Top of SUPPLIED DATA

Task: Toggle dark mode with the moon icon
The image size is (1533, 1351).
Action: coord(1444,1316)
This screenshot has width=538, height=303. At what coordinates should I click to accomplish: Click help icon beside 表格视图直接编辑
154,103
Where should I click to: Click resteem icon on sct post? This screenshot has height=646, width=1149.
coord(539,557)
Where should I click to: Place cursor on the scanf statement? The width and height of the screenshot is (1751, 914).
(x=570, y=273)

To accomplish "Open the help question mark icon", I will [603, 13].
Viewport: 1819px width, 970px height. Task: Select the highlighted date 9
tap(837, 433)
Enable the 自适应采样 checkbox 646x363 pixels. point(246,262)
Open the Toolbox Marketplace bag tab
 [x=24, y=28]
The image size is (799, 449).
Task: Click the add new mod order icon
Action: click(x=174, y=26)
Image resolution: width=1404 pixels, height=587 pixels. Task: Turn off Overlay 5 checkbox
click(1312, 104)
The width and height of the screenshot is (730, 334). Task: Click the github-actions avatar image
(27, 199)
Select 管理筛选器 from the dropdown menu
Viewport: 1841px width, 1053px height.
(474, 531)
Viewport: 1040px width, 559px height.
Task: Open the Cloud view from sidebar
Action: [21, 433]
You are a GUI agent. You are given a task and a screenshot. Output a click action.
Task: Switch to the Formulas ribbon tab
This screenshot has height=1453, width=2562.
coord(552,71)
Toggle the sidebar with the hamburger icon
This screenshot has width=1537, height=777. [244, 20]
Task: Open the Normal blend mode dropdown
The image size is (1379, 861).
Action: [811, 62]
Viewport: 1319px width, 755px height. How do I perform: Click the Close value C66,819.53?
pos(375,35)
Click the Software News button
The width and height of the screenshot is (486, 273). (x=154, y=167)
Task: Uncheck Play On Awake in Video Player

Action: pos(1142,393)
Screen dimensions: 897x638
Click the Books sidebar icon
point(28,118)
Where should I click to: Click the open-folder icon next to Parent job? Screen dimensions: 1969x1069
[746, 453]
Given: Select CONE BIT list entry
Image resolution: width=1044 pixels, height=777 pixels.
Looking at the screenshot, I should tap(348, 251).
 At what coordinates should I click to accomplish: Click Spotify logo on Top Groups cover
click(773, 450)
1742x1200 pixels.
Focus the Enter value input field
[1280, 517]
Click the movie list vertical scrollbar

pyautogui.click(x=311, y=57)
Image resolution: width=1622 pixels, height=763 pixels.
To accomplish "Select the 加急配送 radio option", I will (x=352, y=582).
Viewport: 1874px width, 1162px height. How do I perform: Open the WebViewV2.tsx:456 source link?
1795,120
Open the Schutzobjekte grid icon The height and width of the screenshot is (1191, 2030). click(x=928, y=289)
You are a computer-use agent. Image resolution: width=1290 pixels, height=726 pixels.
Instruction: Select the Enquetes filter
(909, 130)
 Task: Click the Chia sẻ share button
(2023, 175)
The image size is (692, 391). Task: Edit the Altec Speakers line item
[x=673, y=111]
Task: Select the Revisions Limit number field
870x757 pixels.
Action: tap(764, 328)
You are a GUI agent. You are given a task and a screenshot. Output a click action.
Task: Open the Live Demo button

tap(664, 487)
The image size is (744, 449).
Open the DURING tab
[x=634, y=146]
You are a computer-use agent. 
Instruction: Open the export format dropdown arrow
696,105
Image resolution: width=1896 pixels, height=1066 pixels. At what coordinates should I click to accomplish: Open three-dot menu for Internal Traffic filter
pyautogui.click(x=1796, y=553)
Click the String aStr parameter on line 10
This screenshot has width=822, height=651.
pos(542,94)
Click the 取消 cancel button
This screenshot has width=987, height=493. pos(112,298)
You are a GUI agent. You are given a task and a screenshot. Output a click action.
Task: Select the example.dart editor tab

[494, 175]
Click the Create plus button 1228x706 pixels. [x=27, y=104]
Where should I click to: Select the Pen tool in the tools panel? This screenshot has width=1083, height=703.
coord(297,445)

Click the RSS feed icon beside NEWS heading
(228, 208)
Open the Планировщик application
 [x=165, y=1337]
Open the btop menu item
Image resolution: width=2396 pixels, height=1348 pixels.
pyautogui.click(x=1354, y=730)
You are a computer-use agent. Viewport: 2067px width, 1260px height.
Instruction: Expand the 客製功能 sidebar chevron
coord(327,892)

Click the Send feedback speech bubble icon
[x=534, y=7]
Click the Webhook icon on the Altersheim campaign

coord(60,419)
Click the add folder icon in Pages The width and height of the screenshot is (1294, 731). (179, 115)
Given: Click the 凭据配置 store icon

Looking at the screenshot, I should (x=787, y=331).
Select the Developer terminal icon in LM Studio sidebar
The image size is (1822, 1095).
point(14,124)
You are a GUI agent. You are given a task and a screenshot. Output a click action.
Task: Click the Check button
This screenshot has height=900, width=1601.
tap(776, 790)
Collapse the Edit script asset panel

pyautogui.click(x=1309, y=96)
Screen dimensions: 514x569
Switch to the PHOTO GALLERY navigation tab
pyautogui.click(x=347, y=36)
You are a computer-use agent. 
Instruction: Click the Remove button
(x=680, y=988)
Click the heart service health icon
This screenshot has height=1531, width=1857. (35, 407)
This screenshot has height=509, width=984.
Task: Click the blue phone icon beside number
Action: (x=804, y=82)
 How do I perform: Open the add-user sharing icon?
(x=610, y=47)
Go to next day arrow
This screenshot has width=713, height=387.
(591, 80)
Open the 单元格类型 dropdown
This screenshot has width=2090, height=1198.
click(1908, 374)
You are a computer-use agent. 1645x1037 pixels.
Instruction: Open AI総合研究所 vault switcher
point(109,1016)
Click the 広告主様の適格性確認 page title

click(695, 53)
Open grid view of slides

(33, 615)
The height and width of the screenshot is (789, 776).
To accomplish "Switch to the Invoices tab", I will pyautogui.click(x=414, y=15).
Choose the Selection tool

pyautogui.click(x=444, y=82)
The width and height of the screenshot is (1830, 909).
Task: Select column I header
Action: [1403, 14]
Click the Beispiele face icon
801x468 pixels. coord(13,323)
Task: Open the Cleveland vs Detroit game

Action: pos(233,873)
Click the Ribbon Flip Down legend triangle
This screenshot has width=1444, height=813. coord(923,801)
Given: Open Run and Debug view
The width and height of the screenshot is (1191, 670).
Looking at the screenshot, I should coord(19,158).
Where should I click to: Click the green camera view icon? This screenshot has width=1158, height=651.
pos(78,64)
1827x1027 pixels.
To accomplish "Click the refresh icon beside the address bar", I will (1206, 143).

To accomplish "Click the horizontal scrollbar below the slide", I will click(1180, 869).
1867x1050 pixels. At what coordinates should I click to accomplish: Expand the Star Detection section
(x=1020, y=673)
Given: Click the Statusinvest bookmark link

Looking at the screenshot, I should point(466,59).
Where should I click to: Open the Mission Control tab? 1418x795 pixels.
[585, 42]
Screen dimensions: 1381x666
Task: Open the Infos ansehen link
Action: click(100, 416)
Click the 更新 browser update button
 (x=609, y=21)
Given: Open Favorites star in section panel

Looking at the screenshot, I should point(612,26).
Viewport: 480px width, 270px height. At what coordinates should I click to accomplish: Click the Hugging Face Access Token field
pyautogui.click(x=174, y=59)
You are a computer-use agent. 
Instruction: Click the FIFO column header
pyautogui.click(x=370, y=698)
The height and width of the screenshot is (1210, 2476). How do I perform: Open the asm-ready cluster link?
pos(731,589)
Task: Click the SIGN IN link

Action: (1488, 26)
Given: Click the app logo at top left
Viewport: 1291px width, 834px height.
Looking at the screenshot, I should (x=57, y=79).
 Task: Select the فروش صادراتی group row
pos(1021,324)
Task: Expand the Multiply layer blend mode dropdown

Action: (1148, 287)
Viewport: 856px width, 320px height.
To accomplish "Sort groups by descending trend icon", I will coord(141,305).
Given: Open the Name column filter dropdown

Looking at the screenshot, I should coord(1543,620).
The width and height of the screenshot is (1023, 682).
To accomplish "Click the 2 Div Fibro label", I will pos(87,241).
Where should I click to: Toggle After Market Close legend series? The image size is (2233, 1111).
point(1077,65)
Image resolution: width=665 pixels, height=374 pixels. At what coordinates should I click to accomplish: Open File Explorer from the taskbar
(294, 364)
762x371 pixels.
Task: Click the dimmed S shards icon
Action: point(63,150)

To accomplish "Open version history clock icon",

Bottom of SUPPLIED DATA

WHAT YOU HAVE TO DO:
The answer must consist of the lines from the one with "Image resolution: width=665" through the final line of the entries above, exactly as they are, and nothing else.

SOLUTION TO THIS TASK:
Image resolution: width=665 pixels, height=374 pixels. At what coordinates should I click to accomplish: Open File Explorer from the taskbar
(294, 364)
762x371 pixels.
Task: Click the dimmed S shards icon
Action: point(63,150)

To accomplish "Open version history clock icon",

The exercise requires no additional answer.